Un argument que font également valoir les professionnels du financement. D’autant que l’assurance-emprunteur est totalement déconnectée de la fluctuation des taux, puisque fixée en fonction du risque que représente chaque emprunteur selon son âge, son état de santé, sa profession. Avec ce mode de calcul du taux d’usure, les profils les plus défavorisés sont de facto exclus de l’accès au crédit.
« Il faut refondre la méthode de calcul », fait ainsi valoir Jérôme Cusanno, président de l’Association française des intermédiaires en bancassurance (AFIB), pour qui 45 % des dossiers présentés cet été ont été refusés pour dépassement du taux d’usure. Un dispositif dont le calcul est revu chaque trimestre ; la prochaine échéance est fixée au 1er octobre.

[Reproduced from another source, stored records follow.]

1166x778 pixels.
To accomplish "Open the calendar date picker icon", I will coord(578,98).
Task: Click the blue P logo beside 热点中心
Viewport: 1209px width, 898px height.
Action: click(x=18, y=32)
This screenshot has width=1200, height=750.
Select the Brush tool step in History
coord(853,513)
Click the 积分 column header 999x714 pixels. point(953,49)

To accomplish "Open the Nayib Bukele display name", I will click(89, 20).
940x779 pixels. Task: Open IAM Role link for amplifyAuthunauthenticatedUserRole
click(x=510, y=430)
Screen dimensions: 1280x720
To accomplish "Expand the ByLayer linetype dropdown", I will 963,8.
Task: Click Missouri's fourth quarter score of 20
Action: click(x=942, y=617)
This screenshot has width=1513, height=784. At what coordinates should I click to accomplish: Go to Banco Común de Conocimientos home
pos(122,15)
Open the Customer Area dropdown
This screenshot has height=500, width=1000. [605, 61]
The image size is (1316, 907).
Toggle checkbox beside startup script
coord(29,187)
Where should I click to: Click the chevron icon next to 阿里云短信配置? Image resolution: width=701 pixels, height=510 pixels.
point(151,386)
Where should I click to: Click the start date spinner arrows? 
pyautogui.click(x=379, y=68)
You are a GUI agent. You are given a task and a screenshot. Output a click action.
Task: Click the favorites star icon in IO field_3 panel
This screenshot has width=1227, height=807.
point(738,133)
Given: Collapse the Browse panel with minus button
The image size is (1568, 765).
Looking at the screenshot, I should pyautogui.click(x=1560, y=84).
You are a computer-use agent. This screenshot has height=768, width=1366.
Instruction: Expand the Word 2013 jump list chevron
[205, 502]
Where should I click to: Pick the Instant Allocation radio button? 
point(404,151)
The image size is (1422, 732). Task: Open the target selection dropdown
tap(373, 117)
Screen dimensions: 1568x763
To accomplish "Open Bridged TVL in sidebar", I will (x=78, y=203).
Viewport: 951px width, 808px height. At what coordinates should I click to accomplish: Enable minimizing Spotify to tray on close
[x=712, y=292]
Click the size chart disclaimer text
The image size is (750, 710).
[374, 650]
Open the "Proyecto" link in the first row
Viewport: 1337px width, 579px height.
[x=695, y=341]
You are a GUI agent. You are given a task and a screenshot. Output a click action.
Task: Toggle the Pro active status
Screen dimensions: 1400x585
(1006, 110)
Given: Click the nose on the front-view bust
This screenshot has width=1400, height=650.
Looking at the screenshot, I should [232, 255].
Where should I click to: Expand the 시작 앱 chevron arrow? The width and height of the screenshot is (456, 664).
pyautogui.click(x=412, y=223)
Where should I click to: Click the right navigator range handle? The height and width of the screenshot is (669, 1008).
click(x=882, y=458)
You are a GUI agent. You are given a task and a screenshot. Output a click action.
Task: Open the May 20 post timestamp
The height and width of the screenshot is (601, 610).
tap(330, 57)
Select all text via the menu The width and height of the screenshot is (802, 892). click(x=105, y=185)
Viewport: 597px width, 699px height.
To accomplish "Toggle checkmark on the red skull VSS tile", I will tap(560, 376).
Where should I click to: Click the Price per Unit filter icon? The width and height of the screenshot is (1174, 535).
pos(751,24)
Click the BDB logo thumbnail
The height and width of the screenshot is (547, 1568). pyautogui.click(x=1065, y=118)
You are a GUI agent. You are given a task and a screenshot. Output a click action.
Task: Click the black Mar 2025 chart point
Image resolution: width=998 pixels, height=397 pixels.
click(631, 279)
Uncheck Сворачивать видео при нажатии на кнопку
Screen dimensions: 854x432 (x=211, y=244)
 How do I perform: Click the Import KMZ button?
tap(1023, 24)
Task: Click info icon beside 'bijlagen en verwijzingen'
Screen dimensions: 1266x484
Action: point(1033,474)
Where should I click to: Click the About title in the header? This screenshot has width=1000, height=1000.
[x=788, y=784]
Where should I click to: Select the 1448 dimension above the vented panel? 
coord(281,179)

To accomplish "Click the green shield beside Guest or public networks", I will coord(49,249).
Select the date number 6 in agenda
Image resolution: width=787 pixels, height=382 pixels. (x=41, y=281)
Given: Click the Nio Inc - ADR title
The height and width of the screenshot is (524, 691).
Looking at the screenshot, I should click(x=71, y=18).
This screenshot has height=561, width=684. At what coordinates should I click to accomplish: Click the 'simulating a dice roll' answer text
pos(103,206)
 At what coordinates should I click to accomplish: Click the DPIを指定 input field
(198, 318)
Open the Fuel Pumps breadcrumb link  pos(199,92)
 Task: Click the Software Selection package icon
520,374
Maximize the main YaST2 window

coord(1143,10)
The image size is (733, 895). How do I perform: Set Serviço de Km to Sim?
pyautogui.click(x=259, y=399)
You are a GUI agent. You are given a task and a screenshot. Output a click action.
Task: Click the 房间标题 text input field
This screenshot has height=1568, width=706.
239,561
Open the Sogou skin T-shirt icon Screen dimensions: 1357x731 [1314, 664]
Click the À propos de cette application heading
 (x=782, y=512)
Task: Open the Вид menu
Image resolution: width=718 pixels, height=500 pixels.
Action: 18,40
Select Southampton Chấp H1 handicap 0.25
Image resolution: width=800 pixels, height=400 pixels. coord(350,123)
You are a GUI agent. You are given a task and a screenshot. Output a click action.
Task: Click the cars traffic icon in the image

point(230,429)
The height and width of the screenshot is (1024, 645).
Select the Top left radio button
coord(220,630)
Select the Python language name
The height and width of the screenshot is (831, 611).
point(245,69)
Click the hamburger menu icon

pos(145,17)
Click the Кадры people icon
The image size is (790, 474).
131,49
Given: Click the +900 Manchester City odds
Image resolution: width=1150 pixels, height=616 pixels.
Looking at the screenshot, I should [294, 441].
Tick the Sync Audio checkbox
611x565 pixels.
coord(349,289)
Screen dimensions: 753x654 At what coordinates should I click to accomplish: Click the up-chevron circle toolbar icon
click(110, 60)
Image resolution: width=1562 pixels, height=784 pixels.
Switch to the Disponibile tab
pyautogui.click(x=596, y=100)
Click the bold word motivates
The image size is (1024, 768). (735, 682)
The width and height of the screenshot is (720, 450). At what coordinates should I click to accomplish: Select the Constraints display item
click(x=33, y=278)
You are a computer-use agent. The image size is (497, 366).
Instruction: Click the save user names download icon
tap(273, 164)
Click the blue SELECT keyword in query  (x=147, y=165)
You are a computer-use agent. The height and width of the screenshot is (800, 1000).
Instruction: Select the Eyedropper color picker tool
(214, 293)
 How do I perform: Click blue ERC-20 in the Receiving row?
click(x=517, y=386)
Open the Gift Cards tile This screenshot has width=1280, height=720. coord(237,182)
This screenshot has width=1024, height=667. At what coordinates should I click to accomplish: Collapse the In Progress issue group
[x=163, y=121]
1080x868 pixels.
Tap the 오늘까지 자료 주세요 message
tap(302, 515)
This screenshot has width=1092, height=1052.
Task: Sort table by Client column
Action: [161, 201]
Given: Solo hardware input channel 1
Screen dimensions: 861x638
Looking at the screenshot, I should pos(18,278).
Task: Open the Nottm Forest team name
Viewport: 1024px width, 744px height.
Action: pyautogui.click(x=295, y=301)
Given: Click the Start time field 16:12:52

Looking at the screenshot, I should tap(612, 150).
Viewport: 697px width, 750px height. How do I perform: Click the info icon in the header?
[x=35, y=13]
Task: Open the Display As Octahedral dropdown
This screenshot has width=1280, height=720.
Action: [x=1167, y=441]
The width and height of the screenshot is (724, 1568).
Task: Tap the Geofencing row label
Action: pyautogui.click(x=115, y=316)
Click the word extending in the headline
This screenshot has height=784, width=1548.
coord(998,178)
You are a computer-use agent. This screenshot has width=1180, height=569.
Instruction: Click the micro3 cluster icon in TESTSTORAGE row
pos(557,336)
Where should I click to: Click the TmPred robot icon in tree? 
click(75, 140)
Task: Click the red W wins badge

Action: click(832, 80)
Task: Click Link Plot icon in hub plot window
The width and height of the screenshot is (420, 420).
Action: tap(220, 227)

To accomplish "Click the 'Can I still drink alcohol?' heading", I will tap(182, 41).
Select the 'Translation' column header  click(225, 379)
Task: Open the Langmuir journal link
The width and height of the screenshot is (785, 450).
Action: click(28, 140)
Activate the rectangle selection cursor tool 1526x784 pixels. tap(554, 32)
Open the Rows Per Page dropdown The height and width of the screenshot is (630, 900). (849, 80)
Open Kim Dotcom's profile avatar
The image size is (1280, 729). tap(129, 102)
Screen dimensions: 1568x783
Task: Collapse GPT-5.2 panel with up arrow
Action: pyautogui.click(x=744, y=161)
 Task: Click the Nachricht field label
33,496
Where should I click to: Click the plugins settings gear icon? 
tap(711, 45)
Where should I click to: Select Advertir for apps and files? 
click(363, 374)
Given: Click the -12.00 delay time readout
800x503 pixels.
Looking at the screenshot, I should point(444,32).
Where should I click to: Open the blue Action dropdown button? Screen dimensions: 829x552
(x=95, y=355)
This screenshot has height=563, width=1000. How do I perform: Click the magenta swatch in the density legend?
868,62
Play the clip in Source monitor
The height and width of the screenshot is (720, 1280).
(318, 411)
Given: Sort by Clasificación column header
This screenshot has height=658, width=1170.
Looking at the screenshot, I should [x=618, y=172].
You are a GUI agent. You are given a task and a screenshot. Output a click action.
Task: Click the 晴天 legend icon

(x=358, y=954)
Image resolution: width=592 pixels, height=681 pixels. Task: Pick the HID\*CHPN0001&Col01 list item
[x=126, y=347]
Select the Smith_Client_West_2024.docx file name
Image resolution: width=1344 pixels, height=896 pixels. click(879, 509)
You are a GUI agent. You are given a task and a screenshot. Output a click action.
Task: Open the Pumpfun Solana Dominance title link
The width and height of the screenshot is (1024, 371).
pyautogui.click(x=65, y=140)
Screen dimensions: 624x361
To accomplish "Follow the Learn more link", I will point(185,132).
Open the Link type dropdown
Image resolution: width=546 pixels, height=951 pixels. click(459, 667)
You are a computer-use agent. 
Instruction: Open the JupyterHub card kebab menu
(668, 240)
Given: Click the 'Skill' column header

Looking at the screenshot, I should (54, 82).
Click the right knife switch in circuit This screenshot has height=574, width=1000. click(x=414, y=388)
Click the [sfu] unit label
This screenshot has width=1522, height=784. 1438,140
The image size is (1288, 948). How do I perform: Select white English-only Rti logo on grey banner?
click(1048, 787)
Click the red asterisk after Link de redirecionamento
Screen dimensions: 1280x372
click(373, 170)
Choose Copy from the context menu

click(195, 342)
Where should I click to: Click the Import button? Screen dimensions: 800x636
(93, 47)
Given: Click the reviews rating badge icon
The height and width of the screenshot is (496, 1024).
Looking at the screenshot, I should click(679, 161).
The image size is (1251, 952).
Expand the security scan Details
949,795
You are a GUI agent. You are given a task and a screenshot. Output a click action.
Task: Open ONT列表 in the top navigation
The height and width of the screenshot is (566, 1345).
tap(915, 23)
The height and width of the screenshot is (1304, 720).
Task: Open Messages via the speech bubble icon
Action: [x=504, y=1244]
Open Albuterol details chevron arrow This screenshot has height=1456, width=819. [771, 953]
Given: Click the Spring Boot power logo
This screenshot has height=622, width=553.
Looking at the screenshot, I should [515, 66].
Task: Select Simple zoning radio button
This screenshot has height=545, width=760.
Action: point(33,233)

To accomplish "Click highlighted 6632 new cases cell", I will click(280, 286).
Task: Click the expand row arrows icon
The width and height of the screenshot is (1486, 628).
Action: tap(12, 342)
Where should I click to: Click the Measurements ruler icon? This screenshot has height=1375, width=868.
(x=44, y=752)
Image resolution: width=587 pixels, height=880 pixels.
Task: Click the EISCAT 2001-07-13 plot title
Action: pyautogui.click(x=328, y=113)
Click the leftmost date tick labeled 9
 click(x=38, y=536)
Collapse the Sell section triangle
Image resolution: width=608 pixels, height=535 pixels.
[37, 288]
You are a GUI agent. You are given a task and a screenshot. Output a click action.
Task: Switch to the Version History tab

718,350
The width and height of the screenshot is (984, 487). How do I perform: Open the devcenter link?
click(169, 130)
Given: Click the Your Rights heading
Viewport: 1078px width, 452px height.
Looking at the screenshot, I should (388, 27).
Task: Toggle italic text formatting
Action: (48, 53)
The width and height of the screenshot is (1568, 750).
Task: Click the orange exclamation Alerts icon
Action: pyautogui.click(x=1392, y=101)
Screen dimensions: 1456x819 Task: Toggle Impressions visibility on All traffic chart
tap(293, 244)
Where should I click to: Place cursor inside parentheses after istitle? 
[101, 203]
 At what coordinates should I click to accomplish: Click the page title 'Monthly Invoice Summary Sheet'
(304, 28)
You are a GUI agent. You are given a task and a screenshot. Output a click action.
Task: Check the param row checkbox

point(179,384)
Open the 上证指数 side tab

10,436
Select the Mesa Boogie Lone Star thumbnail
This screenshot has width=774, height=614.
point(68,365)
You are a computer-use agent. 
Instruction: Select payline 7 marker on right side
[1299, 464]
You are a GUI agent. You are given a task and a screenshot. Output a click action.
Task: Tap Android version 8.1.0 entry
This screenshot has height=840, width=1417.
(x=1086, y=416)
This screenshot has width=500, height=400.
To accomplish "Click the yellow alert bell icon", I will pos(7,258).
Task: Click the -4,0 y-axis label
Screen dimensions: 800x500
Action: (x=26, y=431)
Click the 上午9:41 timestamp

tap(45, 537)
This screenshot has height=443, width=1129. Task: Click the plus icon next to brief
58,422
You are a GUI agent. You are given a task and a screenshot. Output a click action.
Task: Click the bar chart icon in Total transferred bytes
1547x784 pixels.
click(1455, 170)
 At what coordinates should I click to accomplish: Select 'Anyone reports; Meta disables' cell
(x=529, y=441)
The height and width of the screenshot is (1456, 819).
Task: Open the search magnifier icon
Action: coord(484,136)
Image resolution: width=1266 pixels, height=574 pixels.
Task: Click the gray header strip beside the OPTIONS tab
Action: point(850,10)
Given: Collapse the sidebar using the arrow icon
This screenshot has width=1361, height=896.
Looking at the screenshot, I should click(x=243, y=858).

D’ici là, la Banque centrale européenne (BCE) a déjà annoncé qu’elle relèverait les taux de crédit en Europe en septembre. Les banques, qui empruntent à des taux plus élevés depuis début juillet et un premier relèvement des taux par la BCE, emprunteront donc encore plus cher. Sans capacité de répercuter ces coûts puisque le taux d’usure les en empêche.
Autant dire que la source va très vite se tarir, alors que de nombreuses enseignes bancaires ont déjà signifié depuis juillet qu’elles ne souhaitaient plus accorder de prêts immobiliers. « Si la Banque de France ne prend pas ce problème à bras le corps en augmentant les taux d’usure de façon très significative en octobre, nous nous orienterons vers une crise majeure de l’accès à la propriété », craint le dirigeant-fondateur de Courteam.